Handling the results

When a Tuple2 of sequences is returned, its two sequences can be accessed like this:

scala> val (a, b) = x.partition(_ > 10)
a: List[Int] = List(15, 20, 12)
b: List[Int] = List(10, 5, 8)

The sequences in the Map that groupBy creates can be accessed like this:

scala> val groups = x.groupBy(_ > 10)
groups: scala.collection.immutable.Map[Boolean,List[Int]] = Map(false -> List(10, 5, 8), true -> List(15, 20, 12))

scala> val trues = groups(true)
trues: List[Int] = List(15, 20, 12)

scala> val falses = groups(false)
falses: List[Int] = List(10, 5, 8)

sliding

The sliding(size, step) method is an interesting creature that can be used to break a sequence into many groups. It can be called with just a size, or both a size and step:

scala> val nums = (1 to 5).toArray
nums: Array[Int] = Array(1, 2, 3, 4, 5)

// size = 2
scala> nums.sliding(2).toList
res0: List[Array[Int]] = List(Array(1, 2), Array(2, 3), Array(3, 4), Array(4, 5))

// size = 2, step = 2
scala> nums.sliding(2,2).toList
res1: List[Array[Int]] = List(Array(1, 2), Array(3, 4), Array(5))

// size = 2, step = 3
scala> nums.sliding(2,3).toList
res2: List[Array[Int]] = List(Array(1, 2), Array(4, 5))

As shown, sliding works by passing a “sliding window” over the original sequence, returning sequences of a length given by size. The step parameter lets you skip over elements, as shown in the last two examples. In my experience, the first two examples are the most useful, first with a default step size of 1, and then when step matches size.

unzip

The unzip method is also interesting.
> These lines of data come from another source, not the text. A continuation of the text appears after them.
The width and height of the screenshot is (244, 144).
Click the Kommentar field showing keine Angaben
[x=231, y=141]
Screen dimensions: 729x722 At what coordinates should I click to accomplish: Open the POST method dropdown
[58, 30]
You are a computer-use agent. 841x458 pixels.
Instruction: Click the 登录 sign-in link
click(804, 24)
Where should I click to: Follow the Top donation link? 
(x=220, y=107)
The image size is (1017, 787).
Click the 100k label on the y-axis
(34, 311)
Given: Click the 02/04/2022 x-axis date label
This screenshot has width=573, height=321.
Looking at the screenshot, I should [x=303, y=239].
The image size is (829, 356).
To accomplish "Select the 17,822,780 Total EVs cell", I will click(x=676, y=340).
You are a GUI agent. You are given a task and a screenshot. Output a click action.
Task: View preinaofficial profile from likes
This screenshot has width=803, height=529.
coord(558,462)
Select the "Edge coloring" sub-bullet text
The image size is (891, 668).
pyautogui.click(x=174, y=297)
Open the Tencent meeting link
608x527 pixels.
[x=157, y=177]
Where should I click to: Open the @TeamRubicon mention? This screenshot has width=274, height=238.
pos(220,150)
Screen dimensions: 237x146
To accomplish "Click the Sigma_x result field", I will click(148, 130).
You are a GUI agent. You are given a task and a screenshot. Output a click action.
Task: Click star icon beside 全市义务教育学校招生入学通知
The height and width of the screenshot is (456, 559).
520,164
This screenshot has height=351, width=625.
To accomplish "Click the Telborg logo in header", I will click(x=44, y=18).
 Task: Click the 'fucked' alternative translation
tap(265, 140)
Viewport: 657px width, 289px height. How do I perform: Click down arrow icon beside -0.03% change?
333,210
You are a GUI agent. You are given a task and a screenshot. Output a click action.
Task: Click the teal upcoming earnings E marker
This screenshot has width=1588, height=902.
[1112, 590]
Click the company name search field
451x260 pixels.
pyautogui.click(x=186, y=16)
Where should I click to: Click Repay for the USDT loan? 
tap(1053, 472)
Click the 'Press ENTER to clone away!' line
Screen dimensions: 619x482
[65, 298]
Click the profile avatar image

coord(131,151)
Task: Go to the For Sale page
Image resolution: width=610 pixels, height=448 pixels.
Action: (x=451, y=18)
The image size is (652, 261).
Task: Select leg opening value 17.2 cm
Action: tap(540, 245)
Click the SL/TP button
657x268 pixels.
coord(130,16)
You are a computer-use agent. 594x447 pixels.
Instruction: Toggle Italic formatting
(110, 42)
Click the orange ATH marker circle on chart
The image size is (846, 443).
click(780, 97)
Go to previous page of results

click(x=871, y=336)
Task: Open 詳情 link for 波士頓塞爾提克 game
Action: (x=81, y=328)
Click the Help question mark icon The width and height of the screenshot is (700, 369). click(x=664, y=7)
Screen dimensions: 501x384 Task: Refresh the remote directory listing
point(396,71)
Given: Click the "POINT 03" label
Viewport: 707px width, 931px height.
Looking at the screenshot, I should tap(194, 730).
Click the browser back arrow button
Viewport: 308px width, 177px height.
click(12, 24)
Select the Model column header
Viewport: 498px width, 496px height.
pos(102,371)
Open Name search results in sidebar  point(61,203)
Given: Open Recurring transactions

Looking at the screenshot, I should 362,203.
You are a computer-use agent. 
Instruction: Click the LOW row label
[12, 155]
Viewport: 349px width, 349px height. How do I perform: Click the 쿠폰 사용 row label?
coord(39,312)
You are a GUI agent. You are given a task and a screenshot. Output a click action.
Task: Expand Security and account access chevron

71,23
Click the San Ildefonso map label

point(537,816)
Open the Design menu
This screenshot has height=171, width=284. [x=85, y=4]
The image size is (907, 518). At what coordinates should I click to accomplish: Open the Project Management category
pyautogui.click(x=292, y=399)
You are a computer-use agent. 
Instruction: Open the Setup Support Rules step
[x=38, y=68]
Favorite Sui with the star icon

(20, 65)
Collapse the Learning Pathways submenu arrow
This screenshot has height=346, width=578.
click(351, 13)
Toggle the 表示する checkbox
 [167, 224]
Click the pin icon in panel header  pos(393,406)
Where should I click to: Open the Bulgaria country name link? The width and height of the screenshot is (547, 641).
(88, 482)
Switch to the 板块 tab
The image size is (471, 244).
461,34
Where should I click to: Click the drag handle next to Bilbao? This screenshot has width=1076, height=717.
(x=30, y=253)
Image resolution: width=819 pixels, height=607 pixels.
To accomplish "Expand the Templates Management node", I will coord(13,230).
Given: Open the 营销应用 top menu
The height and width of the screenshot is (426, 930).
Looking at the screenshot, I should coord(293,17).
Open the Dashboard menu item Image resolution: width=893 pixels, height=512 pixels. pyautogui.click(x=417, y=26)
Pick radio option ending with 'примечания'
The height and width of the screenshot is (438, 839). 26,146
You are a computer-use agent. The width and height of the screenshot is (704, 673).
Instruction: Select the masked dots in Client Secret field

It can be used to take a sequence of Tuple2 values and create two resulting lists: one that contains the first element of each tuple, and another that contains the second element from each tuple:

scala> val listOfTuple2s = List((1,2), ('a', 'b'))
listOfTuple2s: List[(AnyVal, AnyVal)] = List((1,2), (a,b))

scala> val x = listOfTuple2s.unzip
x: (List[AnyVal], List[AnyVal]) = (List(1, a),List(2, b))

For instance, given a list of couples, you can unzip the list to create a list of women and a list of men:

scala> val couples = List(("Kim", "Al"), ("Julia", "Terry"))
couples: List[(String, String)] = List((Kim,Al), (Julia,Terry))

scala> val (women, men) = couples.unzip
women: List[String] = List(Kim, Julia)
men: List[String] = List(Al, Terry)

As you might guess from its name, the unzip method is the opposite of zip:

scala> val women = List("Kim", "Julia")
women: List[String] = List(Kim, Julia)

scala> val men = List("Al", "Terry")
men: List[String] = List(Al, Terry)

scala> val couples = women zip men
couples: List[(String, String)] = List((Kim,Al), (Julia,Terry))